### Work required
Every line holding "computer" should be copied from the records below.
===== Source data
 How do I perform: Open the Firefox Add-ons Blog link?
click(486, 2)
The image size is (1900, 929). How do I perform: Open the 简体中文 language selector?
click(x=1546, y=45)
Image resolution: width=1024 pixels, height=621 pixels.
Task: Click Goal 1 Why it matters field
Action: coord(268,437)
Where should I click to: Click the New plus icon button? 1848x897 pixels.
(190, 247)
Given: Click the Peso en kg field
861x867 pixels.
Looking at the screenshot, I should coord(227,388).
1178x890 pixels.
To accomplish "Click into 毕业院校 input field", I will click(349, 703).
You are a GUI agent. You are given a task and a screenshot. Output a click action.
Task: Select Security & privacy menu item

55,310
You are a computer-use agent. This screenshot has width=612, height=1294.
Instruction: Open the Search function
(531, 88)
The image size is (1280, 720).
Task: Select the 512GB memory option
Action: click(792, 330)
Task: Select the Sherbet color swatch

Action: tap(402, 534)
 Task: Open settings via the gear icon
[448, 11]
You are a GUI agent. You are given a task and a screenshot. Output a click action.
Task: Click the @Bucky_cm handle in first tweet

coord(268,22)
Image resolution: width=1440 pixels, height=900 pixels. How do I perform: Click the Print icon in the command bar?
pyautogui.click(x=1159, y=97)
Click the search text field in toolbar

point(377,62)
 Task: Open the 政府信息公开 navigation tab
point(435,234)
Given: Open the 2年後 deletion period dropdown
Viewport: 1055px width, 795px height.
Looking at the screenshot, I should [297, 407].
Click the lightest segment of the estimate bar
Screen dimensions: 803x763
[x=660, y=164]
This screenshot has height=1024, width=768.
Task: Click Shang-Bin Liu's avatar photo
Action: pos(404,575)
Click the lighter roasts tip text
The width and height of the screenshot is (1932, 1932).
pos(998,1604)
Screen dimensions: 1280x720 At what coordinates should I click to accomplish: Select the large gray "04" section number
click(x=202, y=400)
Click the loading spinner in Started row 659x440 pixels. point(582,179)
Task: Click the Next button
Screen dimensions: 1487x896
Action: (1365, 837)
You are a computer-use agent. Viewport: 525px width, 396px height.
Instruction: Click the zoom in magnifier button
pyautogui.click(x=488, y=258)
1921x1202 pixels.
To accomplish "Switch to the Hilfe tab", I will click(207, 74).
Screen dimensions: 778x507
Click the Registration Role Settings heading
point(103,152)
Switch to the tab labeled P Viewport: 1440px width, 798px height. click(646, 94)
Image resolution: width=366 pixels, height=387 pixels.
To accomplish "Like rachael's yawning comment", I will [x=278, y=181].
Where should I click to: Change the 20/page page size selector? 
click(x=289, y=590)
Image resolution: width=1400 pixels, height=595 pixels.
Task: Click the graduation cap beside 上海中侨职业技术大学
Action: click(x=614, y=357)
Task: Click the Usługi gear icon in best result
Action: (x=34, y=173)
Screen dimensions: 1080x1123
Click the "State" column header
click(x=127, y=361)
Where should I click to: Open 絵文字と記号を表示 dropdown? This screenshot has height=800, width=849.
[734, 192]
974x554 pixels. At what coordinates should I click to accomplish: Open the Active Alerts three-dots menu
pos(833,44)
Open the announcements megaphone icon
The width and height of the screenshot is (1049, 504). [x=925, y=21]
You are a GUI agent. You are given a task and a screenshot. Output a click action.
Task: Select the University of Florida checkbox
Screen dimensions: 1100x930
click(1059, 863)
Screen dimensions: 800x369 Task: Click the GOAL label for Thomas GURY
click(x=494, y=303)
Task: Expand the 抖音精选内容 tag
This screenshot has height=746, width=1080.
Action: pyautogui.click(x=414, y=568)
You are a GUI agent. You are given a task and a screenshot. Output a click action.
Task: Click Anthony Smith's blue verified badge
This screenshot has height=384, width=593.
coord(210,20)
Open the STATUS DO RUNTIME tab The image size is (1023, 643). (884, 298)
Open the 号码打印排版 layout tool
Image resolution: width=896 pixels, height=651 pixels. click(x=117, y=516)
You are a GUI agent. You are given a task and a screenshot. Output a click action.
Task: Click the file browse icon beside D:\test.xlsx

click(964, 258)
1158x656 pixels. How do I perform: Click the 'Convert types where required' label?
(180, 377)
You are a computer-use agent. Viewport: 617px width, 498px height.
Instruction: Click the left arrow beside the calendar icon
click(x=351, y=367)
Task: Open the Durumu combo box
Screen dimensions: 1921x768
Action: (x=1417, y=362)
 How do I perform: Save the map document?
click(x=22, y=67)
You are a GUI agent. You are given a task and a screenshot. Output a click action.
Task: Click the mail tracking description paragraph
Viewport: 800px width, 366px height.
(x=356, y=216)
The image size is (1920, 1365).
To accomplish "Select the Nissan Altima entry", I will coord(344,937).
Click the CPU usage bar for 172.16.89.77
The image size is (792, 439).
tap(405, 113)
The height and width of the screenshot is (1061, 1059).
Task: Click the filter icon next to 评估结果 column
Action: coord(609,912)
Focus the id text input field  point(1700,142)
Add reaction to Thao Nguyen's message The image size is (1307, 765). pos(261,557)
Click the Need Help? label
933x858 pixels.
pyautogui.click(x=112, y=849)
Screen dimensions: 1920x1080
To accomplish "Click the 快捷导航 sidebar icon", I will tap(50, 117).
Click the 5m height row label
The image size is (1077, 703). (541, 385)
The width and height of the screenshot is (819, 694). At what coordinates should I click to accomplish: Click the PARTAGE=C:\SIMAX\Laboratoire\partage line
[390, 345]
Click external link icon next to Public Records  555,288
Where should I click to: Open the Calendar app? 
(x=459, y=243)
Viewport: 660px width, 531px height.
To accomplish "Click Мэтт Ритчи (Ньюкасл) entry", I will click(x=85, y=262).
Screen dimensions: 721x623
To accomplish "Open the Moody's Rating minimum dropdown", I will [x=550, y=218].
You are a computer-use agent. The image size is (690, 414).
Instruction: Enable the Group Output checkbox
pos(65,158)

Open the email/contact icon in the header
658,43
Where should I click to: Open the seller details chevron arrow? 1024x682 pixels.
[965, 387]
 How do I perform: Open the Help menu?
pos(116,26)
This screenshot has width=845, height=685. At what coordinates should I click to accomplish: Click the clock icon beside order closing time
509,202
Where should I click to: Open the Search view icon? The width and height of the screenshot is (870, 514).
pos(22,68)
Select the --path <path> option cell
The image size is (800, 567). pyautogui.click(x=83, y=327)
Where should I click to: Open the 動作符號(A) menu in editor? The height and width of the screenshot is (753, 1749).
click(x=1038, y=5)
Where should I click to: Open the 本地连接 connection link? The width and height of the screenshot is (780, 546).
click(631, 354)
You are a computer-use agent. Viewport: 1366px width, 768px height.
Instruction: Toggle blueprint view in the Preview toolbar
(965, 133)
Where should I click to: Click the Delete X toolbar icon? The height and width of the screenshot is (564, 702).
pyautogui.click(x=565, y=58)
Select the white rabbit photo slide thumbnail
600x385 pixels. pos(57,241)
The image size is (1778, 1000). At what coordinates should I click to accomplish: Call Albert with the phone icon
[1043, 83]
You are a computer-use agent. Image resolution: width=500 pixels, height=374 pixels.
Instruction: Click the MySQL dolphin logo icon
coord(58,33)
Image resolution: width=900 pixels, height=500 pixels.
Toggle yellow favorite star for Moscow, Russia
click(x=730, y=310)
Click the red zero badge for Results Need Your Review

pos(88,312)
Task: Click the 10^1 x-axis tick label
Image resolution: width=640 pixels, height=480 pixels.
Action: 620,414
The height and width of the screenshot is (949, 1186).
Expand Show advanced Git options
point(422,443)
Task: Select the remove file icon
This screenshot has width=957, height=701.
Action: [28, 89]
==========
### Answer area
You are a computer-use agent. This screenshot has width=612, height=1294.
You are a computer-use agent. Viewport: 525px width, 396px height.
You are a computer-use agent. Viewport: 617px width, 498px height.
You are a computer-use agent. The image size is (690, 414).
You are a computer-use agent. Viewport: 1366px width, 768px height.
You are a computer-use agent. Image resolution: width=500 pixels, height=374 pixels.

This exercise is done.